When was the first motor race held?

If you'd asked me a couple of weeks ago, I would said 1894, for most authorities cite the Paris – Rouen event as being the first motor race and with internal combustion engine engines it probably was the first. But what if the motors were steam powered?

The suggestion that two road steam motors had raced each other in Manchester in 1867 came from Karl Petersen. Karl is a steam car builder in the USA. He e-mailed me to say "Hi" and to introduce himself after my website and blog had turned up on various searches that he'd conducted. He went on to say that during a visit to the Science Museum library in 1971, he'd found an old book on steam road vehicles built before 1890 - William Fletcher's The History and Development of Steam Locomotion on Common Roads. This had belonged to a relative of the legendary locomotive builder and operator Isaac Watt Boulton and contained annotated notes on various matters that subsequently proved quite accurate. Upon revisiting his copy to transcribe his notes into a pdf copy, Karl made a vital connection.

"I noted with some surprise that IWB was the Boulton’s Siding guy and that he was half of the first automobile race in 1867. I tried to websurf up some of the international recognition and accolades he got for being an important first. Nada, zip."

And from this simple beginning, a story began to unravel. It’s drawn me into it and the more I know about it the more I like it.

Isaac Watt Boulton has cropped up on Engine Punk before. He is what you might call a hero of mine, even if he didn’t agree with trade unions. Boulton’s varied collection of steam railway engines and the adventures he had with them are described in the wonderfully evocative book by Arthur Rosling Bennett, The Chronicles of Boulton's Siding, which had fascinated me as a young lad when it had been reprinted by David & Charles in 1971, having originally been published in 1927. It's a book to which I constantly return and one day I would like a similar chronicle about my own adventures with internal combustion engines to be my memorial

I began to wonder if there was indeed some foundation behind Karl's assertion that the first motor race of all time had been held in Manchester. Although brought up to believe that the first motor race had been on French soil in 1894, this not only appealed to my imagination, it also rang a distant bell. Karl sent me a pdf copy of Fletcher’s book and this is roughly what it said.

◆ **PROBLEMS**:
(1) In the blog post on the first motor race, which city was said to have hosted a race between two steam road motors in 1867?
(2) Write the next part of the blog post on the first motor race, continuing on from its final sentence.

◆ **RECORDED DATA**:
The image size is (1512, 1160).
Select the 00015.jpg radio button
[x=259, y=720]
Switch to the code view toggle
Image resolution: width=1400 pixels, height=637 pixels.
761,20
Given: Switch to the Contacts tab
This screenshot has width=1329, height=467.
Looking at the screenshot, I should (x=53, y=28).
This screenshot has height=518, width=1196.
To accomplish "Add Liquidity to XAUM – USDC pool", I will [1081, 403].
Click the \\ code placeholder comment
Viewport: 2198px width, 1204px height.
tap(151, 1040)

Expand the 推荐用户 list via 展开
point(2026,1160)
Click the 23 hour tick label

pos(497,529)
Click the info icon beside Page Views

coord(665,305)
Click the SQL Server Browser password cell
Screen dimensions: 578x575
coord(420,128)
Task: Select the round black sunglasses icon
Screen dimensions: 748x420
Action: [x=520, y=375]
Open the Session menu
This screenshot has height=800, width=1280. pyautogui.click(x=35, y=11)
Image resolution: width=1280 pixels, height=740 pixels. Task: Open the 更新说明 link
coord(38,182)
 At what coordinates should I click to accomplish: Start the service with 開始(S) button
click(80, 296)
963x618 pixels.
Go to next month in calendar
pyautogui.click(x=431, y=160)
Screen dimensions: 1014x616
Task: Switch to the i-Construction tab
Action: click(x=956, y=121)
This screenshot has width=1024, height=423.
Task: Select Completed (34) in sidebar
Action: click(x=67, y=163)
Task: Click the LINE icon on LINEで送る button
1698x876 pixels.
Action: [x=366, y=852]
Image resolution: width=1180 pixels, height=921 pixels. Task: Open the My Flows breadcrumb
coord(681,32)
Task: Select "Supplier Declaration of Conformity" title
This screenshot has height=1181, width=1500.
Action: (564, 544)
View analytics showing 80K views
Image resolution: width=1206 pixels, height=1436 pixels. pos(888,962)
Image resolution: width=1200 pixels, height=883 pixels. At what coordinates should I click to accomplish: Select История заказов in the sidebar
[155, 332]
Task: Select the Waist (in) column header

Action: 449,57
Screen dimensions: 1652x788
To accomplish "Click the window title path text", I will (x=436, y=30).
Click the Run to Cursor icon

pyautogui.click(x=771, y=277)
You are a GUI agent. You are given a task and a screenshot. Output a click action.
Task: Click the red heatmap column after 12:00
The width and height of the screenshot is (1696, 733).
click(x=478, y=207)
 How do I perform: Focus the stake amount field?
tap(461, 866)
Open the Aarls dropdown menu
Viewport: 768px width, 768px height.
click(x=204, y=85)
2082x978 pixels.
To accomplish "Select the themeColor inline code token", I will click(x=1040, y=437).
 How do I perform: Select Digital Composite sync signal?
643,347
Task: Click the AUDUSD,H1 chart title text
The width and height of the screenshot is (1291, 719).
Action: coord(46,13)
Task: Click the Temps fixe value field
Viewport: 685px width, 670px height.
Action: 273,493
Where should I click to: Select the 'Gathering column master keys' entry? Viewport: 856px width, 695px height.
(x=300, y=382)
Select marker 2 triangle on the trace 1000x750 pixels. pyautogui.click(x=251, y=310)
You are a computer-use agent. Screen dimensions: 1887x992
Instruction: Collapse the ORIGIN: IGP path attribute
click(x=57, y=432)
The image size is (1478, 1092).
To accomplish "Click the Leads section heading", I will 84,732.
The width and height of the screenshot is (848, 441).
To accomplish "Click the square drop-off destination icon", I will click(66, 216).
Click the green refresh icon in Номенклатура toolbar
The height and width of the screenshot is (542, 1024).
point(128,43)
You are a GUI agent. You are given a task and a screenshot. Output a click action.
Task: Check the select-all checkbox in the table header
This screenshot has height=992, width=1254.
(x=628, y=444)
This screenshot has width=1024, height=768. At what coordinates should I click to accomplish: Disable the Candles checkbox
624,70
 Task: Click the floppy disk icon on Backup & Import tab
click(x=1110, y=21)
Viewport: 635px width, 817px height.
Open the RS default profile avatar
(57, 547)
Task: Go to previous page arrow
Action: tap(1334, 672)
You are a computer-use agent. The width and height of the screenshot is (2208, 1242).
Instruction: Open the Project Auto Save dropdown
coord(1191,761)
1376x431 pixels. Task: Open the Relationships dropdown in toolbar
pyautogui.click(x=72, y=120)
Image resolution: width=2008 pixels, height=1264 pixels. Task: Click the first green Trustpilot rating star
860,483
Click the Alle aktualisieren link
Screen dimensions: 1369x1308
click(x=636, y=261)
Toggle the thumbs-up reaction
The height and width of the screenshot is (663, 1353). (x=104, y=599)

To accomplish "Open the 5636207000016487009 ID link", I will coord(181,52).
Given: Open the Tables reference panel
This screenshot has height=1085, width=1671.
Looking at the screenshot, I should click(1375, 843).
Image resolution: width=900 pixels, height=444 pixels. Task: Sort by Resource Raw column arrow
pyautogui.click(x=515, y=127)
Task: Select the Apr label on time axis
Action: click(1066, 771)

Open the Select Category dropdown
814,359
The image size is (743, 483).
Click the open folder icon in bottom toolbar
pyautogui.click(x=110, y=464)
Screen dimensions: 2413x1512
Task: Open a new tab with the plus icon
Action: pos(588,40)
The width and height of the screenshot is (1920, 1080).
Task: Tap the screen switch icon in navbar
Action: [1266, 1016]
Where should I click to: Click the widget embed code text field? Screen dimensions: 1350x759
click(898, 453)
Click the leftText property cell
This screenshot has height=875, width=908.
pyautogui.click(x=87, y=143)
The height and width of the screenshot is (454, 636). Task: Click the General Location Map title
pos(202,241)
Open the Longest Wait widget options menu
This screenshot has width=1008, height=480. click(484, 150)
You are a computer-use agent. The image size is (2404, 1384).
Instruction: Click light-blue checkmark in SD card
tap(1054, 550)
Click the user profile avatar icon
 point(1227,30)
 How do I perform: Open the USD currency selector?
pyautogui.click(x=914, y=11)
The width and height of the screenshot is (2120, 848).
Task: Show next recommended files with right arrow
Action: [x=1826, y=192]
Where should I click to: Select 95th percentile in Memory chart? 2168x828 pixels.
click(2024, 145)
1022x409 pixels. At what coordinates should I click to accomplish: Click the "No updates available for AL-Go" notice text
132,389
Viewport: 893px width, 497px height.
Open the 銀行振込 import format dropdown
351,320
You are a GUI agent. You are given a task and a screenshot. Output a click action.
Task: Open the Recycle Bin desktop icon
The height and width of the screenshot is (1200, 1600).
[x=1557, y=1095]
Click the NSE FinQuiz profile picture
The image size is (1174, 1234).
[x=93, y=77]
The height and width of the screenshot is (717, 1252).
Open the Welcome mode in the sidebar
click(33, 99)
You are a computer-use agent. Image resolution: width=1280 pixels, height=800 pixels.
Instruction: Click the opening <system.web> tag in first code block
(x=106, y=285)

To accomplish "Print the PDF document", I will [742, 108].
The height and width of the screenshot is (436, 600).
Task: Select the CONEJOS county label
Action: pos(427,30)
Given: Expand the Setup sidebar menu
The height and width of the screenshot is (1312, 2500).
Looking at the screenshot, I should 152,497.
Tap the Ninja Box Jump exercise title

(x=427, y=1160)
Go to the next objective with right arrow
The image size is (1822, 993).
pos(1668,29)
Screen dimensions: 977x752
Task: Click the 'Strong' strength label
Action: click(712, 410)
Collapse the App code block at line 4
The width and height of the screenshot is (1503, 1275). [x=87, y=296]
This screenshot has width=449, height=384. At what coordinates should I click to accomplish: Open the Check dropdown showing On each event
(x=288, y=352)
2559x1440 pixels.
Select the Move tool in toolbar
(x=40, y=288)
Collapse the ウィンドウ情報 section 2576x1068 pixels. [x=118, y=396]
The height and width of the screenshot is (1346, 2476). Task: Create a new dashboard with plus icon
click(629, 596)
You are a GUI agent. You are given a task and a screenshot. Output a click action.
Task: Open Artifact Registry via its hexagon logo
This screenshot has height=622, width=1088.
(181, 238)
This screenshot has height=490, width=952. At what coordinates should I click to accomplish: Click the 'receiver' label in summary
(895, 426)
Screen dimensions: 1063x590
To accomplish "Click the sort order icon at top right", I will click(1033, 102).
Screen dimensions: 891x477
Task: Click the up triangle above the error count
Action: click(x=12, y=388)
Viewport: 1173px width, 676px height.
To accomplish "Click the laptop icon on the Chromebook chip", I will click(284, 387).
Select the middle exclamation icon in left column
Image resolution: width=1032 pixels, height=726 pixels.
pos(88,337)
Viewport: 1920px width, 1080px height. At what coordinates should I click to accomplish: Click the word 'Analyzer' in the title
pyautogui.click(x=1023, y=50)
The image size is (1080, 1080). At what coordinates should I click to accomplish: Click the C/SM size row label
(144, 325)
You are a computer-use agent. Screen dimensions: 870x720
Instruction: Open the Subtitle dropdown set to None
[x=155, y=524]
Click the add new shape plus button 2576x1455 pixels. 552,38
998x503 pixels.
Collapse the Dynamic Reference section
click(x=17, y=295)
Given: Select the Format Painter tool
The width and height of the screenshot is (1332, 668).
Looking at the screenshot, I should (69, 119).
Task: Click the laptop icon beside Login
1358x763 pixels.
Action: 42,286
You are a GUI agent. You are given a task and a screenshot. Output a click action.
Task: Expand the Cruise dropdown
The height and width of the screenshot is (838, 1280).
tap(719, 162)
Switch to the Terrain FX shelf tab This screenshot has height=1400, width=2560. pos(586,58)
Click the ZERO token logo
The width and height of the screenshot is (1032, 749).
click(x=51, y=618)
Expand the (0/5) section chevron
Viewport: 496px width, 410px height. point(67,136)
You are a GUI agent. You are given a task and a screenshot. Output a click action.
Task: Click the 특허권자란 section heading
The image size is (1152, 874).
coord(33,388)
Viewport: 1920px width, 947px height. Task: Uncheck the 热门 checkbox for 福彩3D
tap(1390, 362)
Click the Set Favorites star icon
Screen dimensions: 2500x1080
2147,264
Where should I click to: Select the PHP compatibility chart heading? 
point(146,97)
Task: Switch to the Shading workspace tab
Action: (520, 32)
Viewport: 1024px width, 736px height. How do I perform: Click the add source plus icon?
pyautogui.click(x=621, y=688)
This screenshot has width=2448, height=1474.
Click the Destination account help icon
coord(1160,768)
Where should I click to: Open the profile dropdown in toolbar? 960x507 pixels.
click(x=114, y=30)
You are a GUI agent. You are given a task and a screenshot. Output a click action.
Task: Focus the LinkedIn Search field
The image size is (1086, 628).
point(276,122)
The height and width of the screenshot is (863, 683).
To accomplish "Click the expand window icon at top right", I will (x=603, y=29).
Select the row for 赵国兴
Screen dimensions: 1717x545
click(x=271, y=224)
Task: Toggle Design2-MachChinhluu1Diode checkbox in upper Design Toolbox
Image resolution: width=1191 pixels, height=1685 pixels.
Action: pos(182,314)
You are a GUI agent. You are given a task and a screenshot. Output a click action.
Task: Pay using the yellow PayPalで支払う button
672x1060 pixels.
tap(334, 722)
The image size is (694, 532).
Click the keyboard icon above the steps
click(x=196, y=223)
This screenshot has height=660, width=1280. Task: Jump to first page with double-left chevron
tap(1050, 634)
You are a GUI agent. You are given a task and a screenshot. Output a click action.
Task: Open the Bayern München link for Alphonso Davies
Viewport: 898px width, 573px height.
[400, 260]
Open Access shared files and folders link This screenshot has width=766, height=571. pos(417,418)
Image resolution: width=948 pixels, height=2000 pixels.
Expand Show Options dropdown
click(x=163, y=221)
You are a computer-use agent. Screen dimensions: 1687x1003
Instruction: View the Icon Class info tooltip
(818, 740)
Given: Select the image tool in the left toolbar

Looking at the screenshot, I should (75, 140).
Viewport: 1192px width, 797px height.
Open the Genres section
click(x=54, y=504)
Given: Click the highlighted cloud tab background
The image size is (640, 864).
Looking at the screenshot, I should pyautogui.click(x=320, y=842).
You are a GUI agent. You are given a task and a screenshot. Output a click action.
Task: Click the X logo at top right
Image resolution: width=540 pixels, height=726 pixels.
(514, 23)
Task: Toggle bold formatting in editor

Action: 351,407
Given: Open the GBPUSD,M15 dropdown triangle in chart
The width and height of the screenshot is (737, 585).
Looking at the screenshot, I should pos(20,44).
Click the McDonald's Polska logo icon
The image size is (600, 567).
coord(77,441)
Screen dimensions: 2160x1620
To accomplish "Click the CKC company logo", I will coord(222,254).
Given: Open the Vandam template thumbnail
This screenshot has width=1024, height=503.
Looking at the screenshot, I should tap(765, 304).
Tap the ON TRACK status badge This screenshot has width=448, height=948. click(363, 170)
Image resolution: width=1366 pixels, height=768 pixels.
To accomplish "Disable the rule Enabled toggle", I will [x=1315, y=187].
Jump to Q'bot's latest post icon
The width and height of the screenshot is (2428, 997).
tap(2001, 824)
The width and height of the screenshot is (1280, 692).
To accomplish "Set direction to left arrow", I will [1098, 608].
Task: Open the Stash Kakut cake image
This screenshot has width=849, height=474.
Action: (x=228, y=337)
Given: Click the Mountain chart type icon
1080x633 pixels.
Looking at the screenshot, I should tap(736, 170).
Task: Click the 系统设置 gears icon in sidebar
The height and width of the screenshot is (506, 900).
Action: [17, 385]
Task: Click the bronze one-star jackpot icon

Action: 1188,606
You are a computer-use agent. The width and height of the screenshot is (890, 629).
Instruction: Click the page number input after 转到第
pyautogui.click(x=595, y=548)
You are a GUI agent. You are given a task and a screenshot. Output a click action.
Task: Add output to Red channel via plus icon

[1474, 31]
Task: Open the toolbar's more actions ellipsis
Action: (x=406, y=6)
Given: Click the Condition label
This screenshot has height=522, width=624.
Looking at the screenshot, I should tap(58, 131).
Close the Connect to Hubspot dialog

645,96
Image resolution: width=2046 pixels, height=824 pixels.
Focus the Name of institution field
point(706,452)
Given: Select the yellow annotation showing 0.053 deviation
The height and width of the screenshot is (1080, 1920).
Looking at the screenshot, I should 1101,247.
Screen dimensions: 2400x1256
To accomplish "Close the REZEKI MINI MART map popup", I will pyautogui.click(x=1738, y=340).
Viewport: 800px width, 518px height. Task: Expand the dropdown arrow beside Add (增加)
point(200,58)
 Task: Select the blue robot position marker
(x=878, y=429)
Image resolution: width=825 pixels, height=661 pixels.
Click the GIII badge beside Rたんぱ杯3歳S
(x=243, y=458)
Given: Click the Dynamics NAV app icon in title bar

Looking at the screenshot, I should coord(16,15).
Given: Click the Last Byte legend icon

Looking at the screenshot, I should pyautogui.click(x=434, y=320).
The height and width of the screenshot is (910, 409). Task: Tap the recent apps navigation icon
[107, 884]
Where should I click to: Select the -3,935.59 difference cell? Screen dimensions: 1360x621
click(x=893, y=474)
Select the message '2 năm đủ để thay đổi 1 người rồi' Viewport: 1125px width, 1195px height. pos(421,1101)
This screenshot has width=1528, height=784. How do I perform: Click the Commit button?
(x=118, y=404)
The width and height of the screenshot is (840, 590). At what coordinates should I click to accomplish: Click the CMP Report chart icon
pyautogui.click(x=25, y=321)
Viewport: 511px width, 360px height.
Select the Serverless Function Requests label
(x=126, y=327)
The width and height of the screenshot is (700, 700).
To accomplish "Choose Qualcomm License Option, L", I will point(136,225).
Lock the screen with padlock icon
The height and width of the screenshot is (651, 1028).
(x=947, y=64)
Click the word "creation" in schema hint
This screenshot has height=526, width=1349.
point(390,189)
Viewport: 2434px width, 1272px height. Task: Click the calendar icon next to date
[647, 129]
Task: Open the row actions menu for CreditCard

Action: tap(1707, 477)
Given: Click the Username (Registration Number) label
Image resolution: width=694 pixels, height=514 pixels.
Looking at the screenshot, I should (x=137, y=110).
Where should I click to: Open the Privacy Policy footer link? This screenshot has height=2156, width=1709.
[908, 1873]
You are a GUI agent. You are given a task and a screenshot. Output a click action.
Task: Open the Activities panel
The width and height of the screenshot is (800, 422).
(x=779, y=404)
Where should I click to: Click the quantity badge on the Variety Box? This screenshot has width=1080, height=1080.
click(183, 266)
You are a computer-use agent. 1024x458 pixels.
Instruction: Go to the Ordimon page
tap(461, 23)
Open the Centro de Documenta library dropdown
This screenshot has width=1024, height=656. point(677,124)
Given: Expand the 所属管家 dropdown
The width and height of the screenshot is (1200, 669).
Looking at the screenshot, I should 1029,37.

◆ **RESPONSES**:
(1) Manchester

(2)
In 1867, an engine built by Messrs. Daniel Adamson entered into a race described by the technical papers of the day. This road motor was a steam-powered, four-wheeled affair and a first-rate job. But the smaller machine constructed by I W Boulton "passed it during the first mile, and kept a good lead of it all the way, arriving at Old Trafford under the hour, having to run slowly through Manchester."

It seemed that Karl was onto something.

By now, the bells of something once read and part forgotten were ringing loudly. I grabbed my copy of The Chronicles of Boulton's Siding and flicked through to a chapter where I was sure I'd read about this Adamson engine.

Imagine my surprise when I discovered the description of an engine built by not Adamson but Adams and converted by Boulton for road use.

And there, on page 239, was Bennett's description of the race, this time told from Boulton's point of view. "The Boulton engine ran the first four miles in sixteen minutes and after slowing through Manchester finished under the hour, beating her rival very decisively."

Not only that, but there was a reference to the source document that Fletcher had alluded to – the Engineer of 30th August, 1867. Karl and I immediately set out to obtain a copy and through the connections enjoyed by my mate Phil Hosken, Chairman of the Trevithick Society, I got hold of what Karl had christened the "mother lode." My thanks are due to the archivists at The Institute of Mechanical Engineers for speedily helping unearth not an article but a short item of news.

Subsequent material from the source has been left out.